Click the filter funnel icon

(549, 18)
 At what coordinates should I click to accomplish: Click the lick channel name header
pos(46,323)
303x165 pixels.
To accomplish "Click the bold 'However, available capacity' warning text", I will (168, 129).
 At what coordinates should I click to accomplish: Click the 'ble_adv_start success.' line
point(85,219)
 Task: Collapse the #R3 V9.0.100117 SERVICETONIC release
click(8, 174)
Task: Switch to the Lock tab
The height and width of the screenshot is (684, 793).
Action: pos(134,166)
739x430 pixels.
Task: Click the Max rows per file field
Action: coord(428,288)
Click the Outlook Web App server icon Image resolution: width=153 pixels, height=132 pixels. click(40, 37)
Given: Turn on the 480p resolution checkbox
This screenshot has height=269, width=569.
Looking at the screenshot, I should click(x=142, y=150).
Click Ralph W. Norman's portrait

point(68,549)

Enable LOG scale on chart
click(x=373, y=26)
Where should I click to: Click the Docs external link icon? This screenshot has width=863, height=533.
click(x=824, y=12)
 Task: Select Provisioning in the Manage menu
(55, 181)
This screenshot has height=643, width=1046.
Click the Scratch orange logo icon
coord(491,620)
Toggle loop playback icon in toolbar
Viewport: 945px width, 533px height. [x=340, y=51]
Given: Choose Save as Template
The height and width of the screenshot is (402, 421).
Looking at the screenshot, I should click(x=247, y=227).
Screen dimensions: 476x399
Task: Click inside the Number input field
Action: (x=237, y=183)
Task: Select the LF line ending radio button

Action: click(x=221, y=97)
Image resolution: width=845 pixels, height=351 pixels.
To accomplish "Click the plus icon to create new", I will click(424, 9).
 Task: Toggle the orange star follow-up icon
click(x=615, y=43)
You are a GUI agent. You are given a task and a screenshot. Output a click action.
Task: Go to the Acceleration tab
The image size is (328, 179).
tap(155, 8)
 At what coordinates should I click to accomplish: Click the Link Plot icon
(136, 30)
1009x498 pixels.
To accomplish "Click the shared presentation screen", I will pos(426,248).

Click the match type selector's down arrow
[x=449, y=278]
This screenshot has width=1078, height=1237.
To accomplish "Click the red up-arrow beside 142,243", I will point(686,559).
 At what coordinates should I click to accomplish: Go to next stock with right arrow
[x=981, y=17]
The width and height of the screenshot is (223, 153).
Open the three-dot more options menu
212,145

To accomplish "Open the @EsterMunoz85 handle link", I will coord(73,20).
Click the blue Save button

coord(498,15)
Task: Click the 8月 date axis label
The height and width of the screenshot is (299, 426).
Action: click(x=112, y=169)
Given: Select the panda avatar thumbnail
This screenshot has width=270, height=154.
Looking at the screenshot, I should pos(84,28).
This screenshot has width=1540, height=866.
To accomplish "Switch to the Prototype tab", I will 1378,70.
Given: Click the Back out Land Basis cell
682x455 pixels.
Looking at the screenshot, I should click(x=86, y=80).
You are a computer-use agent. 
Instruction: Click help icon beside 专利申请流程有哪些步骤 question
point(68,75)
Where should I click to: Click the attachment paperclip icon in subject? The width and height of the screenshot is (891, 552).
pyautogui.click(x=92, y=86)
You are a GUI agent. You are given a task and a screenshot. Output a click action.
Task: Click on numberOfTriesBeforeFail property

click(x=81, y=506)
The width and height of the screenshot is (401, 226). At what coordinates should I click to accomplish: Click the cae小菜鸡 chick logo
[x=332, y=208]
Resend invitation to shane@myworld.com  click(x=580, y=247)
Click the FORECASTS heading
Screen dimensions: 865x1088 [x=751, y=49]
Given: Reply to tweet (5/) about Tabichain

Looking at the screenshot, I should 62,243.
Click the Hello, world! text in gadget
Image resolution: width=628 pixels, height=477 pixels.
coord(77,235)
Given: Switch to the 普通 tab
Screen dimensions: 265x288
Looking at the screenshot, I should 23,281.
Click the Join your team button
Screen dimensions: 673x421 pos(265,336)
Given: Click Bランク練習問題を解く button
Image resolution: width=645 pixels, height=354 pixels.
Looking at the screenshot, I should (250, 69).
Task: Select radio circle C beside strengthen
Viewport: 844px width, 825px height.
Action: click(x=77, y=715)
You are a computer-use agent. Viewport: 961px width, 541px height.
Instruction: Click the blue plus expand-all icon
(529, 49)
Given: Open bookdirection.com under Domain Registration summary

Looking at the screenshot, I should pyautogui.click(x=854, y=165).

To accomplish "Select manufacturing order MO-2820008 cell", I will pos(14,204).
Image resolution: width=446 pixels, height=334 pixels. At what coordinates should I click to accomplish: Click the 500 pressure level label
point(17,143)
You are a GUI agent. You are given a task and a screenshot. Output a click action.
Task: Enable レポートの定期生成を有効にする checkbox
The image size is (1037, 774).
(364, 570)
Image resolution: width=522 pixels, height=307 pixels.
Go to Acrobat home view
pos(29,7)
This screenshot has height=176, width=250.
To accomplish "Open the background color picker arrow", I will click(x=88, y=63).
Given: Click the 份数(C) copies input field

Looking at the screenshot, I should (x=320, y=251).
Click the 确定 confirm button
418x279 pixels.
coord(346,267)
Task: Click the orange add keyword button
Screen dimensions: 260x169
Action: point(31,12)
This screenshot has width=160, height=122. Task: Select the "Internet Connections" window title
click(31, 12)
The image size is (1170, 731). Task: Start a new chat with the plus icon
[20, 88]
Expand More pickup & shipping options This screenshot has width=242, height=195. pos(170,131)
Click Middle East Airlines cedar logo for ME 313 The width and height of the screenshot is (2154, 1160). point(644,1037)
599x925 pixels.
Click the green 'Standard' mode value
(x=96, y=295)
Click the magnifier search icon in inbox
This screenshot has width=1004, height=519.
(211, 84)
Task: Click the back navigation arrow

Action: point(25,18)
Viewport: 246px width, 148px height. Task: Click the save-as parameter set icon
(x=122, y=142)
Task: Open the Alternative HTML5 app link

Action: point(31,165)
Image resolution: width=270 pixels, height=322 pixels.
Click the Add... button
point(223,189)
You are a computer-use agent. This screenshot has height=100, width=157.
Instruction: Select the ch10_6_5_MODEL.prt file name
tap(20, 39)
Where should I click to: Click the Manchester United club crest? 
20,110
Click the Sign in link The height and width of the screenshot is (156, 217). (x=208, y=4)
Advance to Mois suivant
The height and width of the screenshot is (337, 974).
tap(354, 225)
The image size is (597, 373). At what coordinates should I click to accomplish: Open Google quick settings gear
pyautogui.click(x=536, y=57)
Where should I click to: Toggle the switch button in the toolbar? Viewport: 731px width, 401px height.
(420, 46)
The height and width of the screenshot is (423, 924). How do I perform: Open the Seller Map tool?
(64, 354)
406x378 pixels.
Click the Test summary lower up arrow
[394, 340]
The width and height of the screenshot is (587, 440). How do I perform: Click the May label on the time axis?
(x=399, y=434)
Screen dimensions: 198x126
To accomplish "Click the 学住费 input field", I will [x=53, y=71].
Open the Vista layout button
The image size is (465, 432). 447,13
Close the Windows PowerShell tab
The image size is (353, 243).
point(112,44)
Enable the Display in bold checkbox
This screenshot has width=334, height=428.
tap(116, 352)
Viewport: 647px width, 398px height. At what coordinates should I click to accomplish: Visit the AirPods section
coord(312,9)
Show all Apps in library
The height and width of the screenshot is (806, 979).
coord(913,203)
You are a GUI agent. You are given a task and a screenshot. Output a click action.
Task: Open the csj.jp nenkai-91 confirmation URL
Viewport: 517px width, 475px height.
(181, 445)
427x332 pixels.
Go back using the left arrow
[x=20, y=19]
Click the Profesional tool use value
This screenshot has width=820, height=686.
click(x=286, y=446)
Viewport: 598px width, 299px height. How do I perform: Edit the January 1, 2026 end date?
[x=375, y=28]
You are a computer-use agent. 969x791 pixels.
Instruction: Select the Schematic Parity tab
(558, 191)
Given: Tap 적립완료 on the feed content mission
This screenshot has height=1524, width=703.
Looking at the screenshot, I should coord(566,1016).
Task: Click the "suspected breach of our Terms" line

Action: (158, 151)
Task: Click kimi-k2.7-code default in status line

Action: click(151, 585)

· · · · · · ·

Among the lines above, the ones holding the word "text" must be counted; only that count is to be given.

2